Kellerfenster müssen, wie die anderen Fenster im Gebäude auch, abgesichert sein, selbst wenn diese von außen nicht zu öffnen sind. Zusatzschutz bieten hier mindestens drei Millimeter starke Stahllochblenden, also ein Gitter vor dem Fenster. Verschraubte Bolzen oder Vorhängeschlösser sichern zusätzlich ab. Engmaschige Gitterroste mit – und das ist wichtig – verschweißten oder verdübelten Flacheisen verriegeln Lüftungsschächte. Außerdem nicht zu vernachlässigen: Mülltonnen, Gartenmöbel sowie Gerüste und Bäume in Hausnähe oder an der Fassade können Einbrecher als Kletterhilfen missbrauchen.

Der richtige Schutz für die Haustür

Eine sichere Haustür besteht aus verstärkten Türblättern, einem stabilen und gut verankerten Schloss mit Mehrfachverriegelungen, Bandseitensicherungen aus Metall und Einsätzen aus Sicherheitsglas. Bei der Nachrüstung von Sicherheitstechnik gibt es zwei Möglichkeiten. Entweder kann die vorhandene Haustür mit Schutzbeschlägen, Zusatzschlössern und Querriegeln nachgerüstet werden – das ist zwar günstiger, aber relativ umständlich in der Handhabung. Alle Vorrichtungen müssen einzeln geschlossen oder verriegelt werden. Alternativ kann auch die ganze Tür ausgetauscht werden. Dies ist in vielen Fällen die optisch ansprechendere Variante einer einbruchsicheren Haustür. Alle einbruchhemmenden Haustüren haben den Vorteil, dass man ein Türelement aus einem Guss erhält, ohne Schwachstellen in der Gesamtkonstruktion.

Sofern eine Nebeneingangstür vorhanden ist, sollte man ihre Widerstandsfähigkeit die der Eingangstür anpassen. Wirkungsvoll nachrüsten kann man durch ein Querriegelschloss, massive Schubriegel und starke Vorlegestangen aus Holz oder Profilstahl im oberen und unteren Türdrittel. Handelt es sich dabei jedoch um eine Brandschutztür, dürfen nachträglich so gut wie keine Veränderungen vorgenommen werden. Die Lösung: Zahlreiche Hersteller bieten sogenannte Multifunktionstüren an, die sowohl die Anforderungen des Brandschutzes wie auch der Einbruchhemmung erfüllen.

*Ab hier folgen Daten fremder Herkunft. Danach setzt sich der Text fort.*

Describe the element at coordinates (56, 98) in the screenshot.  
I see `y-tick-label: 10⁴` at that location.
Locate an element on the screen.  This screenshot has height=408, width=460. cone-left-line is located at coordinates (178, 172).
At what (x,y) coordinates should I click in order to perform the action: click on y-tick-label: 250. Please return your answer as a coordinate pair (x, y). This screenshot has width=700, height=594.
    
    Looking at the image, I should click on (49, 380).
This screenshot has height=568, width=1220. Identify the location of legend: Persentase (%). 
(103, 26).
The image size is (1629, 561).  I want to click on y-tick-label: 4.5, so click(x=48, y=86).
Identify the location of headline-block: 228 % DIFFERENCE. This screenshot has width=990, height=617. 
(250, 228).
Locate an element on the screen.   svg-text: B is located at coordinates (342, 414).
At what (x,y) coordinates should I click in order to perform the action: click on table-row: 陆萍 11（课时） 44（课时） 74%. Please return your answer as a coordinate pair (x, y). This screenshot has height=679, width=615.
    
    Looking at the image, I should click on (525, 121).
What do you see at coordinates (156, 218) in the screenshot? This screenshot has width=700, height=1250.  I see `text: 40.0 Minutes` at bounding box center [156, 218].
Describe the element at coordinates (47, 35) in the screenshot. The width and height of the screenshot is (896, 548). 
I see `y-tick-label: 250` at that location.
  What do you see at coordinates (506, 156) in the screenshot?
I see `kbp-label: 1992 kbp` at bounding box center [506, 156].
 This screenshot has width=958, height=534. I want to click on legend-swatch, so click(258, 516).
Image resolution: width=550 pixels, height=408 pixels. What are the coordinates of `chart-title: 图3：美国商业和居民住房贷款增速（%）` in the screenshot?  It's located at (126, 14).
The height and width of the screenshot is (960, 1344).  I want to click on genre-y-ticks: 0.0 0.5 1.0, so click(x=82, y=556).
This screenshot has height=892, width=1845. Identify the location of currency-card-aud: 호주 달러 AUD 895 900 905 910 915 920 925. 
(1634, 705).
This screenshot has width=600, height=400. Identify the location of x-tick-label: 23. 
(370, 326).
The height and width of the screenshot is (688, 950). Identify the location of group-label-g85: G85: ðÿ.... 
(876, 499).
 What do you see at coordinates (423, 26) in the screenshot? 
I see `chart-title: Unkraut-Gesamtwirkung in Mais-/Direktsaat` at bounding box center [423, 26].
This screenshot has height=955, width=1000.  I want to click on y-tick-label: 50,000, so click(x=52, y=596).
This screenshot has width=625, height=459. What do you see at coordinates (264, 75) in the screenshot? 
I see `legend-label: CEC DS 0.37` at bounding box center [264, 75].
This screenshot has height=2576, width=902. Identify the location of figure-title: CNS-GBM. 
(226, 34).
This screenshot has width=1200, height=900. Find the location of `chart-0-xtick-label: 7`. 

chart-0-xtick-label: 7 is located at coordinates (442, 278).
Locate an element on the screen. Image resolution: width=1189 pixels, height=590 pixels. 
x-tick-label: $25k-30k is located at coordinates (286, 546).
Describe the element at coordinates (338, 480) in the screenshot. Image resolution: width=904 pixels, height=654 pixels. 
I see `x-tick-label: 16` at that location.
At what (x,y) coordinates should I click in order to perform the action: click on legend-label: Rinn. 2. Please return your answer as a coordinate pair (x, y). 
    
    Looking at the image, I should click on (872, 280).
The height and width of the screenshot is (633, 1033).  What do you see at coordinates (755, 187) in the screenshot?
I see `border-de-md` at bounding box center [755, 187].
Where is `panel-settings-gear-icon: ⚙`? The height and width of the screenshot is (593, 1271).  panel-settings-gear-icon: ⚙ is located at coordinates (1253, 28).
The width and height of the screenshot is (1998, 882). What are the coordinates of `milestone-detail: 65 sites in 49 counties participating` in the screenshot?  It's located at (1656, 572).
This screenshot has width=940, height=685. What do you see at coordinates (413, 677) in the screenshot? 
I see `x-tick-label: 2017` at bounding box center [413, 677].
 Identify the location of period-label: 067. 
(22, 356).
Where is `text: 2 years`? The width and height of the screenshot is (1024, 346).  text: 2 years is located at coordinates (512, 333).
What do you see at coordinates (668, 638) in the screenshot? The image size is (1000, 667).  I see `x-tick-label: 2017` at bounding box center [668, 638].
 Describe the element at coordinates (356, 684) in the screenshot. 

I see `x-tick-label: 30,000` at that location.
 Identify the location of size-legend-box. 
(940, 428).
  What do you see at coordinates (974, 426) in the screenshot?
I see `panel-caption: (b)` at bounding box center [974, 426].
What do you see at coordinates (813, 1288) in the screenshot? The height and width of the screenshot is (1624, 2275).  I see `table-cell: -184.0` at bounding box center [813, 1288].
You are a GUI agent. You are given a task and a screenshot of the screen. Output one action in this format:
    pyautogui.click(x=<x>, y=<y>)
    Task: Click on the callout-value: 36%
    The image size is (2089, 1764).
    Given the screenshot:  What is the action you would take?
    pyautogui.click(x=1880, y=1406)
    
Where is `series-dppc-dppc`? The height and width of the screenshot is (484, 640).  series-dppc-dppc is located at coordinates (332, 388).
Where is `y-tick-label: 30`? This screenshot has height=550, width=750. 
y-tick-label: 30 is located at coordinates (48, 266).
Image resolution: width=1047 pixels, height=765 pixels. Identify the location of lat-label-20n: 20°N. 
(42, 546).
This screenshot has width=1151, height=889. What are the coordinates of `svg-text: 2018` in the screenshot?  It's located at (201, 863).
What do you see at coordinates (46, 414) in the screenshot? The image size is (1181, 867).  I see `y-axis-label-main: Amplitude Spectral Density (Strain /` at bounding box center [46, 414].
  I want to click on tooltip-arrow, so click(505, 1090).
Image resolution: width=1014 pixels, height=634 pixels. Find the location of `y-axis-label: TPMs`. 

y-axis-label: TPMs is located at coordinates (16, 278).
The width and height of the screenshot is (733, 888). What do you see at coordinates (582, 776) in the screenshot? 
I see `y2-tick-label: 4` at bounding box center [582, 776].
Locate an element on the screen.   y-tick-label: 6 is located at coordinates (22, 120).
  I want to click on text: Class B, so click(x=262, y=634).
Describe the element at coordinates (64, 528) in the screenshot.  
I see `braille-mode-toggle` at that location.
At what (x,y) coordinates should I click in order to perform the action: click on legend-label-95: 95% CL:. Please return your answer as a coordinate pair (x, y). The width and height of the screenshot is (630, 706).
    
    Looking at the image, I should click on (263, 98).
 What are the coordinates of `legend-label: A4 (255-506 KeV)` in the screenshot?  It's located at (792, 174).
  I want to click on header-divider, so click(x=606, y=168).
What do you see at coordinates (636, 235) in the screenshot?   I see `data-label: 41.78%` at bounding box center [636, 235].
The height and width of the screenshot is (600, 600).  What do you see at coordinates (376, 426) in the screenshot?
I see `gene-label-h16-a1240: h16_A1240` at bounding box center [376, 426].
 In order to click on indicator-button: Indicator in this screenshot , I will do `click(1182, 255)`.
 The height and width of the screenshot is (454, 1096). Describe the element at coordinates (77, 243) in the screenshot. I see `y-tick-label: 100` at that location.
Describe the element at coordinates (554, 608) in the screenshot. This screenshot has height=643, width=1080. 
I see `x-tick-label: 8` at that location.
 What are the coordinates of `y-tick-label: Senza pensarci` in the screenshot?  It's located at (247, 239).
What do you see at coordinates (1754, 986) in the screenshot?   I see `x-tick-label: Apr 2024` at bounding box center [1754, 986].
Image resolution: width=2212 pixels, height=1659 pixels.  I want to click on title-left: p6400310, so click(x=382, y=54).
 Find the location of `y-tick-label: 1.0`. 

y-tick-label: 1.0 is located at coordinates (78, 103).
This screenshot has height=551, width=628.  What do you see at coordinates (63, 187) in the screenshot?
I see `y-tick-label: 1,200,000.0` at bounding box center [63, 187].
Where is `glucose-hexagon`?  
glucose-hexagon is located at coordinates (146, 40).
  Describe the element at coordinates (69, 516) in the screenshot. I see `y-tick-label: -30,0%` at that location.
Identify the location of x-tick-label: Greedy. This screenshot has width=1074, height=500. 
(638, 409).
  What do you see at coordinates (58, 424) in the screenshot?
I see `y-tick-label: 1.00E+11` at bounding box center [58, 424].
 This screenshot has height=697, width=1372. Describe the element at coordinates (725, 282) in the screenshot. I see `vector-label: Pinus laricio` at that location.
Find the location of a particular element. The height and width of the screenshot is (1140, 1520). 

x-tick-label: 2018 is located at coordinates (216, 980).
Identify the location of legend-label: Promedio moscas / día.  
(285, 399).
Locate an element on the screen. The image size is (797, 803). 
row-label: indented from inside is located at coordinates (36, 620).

Jessica Rus

Schon gewusst?

Die meisten Einbrüche werden von Gelegenheitstätern begangen. Entgegen der Vermutung, dass Diebe nur nachts kommen, passieren dreiviertel aller Einbruchsdelikte im privaten Wohnbereich am Tag. Die größte Gefahr droht am Nachmittag und am Abend. Nach Angabe der Polizei passieren Einbrüche statistisch in der Zeit zwischen 15 und 21 Uhr am häufigsten.